Baroque at its best
From the Four Seasons to the Brandenburg Concertos
Bach–Vivaldi
Antti Tikkanen, violin and leading
Pauliina Fred, traverso
Irma Niskanen, violin
Petteri Pitko, harpsichord
Finnish Baroque Orchestra
Johann Sebastian Bach and Antonio Vivaldi were the masters of the Baroque, and their works represent the most iconic music of the 18th century. In the hands of popular culture, Bach and Vivaldi have, however, just like Mozart and Beethoven, been eroded to tame museum items. But in their own time, the gentlemen in wigs were everything but old hat. Vivaldi was a spirited innovator who developed the success product of Baroque music – the virtuosic solo concerto. Vivaldi’s style was also admired by Bach, whose intelligent musical architecture was deemed old-fashioned by his contemporaries. Usually the case was that Bach’s music was too difficult for the musicians playing it, and the listeners never got to experience its endless ingenuity. Many of Bach’s pieces were never appreciated during his lifetime. Presumably, not even the Brandenburg Concertos were ever performed all together, but instead they were left to collect dust in the library of the Margrave of Brandenburg.

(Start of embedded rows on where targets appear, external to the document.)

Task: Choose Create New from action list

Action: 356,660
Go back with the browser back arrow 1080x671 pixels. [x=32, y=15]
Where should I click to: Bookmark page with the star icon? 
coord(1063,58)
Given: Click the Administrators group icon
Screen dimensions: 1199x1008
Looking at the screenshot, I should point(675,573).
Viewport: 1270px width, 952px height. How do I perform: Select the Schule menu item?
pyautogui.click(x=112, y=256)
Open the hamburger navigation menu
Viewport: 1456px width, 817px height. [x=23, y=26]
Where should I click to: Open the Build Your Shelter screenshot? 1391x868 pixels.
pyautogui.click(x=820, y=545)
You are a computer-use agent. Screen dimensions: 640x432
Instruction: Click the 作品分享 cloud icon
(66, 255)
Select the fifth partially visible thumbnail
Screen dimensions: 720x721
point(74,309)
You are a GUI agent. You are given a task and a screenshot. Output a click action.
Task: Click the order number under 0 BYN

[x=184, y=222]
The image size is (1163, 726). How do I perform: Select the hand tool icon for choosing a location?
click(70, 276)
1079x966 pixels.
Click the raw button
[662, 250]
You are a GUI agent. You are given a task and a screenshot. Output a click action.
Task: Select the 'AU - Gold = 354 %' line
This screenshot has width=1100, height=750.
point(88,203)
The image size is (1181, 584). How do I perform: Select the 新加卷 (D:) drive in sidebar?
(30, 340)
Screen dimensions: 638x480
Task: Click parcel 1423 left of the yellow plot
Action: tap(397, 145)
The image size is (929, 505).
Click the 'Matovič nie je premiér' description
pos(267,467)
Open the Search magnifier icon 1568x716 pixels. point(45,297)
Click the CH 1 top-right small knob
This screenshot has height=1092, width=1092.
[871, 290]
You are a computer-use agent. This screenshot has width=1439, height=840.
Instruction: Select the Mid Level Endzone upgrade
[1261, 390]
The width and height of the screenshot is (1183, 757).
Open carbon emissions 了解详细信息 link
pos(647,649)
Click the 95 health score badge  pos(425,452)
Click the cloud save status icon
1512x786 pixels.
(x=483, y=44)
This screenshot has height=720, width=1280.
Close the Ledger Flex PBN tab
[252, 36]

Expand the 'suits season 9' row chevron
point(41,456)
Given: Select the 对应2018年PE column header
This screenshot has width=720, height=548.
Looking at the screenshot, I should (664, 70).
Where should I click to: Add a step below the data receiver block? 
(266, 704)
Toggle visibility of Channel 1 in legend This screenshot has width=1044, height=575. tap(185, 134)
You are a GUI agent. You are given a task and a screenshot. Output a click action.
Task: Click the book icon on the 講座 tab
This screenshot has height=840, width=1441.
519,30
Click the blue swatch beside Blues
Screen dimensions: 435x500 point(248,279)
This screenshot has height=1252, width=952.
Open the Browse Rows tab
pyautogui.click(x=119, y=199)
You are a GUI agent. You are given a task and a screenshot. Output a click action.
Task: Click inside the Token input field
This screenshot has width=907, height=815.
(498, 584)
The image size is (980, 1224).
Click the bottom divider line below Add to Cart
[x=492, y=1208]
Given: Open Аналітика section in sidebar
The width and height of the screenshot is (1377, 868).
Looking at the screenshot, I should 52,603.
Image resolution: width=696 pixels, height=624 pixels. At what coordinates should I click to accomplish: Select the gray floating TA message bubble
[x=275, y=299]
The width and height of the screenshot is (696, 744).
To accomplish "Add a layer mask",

Vivaldi’s Four Seasons, which nowadays are worn down by ads and from being played as queue music, were something absolutely radical in their own time. A poetical story had been slipped into the collection of four violin concertos, and it depicted the change of the seasons from the joy of spring to summer thunders, and from harvest dances to winter weather. Never before had instrumental music without words carried a story forward by imitating the barking of a dog or the wheeling of a whirlwind.
Did Bach and Vivaldi know each other? It is unlikely that they ever met. Vivaldi’s music was, however, on every composer’s lips in Germany during Bach’s time, and Bach studied Vivaldi’s concertos with enthusiasm, and he also rearranged them. Vivaldi, on the other hand, admired the art-filled court of the prince-elector in Dresden, where Bach was in favour.